The Magistrate at that stage has no power to evaluate the evidence for satisfying himself of the guilt of the accused. The question before the Magistrate at that stage is whether there is some credible evidence which would sustain a conviction.” 9. In view of the aforesaid factual and legal submissions, it appears that the cognizance order passed by learned Jurisdictional Magistrate was taken by endorsing the order of cognizance in column-10 of the charge-sheet No.145/2016 dated 13.05.2016 itself, which is meant for seizure items connected with occurrence in issue.

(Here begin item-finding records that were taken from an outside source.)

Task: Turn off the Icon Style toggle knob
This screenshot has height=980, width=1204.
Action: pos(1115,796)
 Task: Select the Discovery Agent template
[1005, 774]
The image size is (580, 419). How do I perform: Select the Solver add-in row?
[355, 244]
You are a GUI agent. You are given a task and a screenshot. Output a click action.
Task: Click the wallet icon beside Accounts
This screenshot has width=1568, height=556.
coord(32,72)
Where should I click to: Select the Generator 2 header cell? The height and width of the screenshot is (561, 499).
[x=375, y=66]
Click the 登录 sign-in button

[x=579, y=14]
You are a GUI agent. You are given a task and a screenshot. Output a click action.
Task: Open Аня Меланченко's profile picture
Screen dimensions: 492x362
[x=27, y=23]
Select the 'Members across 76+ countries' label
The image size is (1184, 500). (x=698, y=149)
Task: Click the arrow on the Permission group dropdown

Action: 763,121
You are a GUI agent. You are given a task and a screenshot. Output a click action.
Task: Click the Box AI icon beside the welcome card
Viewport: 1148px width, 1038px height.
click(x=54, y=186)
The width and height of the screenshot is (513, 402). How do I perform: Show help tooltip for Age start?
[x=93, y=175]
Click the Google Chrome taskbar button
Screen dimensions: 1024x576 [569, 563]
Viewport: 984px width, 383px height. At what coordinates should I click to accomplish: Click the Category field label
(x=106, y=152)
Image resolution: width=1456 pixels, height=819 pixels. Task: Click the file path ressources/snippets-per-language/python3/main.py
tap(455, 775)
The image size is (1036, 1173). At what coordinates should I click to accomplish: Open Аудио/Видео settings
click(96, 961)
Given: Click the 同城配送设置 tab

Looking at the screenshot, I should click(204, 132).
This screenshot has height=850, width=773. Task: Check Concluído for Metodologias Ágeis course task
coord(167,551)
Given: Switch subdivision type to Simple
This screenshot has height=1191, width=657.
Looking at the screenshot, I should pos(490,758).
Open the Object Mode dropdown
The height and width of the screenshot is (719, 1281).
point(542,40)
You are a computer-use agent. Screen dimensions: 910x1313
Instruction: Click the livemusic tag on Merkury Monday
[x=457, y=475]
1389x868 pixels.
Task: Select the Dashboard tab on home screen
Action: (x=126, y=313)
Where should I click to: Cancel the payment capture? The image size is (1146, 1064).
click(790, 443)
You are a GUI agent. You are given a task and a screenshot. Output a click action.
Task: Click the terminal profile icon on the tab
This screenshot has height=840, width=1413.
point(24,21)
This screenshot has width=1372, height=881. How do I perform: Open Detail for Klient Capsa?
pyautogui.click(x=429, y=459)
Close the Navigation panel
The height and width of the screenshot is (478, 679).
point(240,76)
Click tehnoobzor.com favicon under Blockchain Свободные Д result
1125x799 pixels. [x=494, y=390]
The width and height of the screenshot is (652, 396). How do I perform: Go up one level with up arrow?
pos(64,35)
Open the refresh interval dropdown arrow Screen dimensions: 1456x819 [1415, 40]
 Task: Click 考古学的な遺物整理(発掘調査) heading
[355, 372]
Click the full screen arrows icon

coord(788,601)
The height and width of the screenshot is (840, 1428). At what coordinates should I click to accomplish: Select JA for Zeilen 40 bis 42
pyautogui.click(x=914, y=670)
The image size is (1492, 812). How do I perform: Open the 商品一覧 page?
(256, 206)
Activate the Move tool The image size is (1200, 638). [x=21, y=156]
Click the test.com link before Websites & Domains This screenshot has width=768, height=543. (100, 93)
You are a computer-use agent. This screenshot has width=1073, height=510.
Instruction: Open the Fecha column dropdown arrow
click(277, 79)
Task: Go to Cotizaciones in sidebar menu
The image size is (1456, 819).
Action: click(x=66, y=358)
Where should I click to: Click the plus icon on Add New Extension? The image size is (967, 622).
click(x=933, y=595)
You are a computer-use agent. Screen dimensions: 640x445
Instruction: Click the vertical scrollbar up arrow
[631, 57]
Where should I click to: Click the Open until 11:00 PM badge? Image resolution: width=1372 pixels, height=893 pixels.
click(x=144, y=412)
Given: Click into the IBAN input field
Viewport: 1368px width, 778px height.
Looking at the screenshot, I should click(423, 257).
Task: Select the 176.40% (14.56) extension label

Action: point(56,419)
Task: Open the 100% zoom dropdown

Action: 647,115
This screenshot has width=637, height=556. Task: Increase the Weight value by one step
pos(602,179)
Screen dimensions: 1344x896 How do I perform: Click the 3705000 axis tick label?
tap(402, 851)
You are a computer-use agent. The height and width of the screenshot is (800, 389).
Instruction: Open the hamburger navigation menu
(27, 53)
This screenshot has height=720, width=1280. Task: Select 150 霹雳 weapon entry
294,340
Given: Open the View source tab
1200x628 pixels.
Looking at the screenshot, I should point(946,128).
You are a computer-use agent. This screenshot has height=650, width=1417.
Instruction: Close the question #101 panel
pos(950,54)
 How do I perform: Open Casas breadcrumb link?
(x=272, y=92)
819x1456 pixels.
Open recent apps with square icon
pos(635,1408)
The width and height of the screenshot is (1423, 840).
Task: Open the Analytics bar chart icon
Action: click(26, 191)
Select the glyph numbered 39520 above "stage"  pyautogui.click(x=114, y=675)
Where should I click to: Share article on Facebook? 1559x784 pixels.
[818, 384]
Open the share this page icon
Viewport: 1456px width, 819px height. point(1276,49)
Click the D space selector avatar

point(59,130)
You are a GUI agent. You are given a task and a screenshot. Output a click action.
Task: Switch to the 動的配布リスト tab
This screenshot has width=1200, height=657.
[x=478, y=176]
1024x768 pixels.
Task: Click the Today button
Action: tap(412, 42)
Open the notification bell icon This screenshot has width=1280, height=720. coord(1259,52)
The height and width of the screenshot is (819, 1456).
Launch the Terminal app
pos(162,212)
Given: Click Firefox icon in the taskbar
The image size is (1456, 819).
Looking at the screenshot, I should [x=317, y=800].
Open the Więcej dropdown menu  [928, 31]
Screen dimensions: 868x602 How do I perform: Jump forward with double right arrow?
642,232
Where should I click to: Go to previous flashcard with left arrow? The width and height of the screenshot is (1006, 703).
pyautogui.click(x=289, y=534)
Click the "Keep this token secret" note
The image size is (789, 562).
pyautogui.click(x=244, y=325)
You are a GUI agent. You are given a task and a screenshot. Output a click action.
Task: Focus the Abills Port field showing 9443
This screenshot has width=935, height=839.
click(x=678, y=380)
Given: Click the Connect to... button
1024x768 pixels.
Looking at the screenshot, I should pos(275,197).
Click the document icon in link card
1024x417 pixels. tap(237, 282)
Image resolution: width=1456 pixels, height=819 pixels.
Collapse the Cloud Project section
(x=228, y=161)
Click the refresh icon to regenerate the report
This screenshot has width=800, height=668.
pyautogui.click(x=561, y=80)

It also appears that no reason was supplied while taking a different note with the finding of investigation by learned jurisdictional Magistrate, particularly, when petitioners were exonerated even after availability of statement of injured witnesses as recorded under Section 161 of the CrPC. 10. Accordingly, by taking a guiding note of the legal report of Hon’ble Supreme Court as passed in the matter of Almohan Das Case (supra) and in view of fact as discussed above, the impugned order taking cognizance dated 16.06.2016 passed by learned A.C.J.M., Bagaha, West Champaran in Bagaha P.S. Case No.463 of 2015 is, hereby, quashed and set aside qua petitioners with a direction to the learned Jurisdictional Magistrate to pass a fresh order in accordance with law by supplying reasons while differing with investigation report, as to avoid the impression of mechanical and cryptic approach. 11. The application stands allowed to aforesaid extent. 12. Office is directed to communicate a copy of the judgment to the court of learned Jurisdictional Magistrate without delay.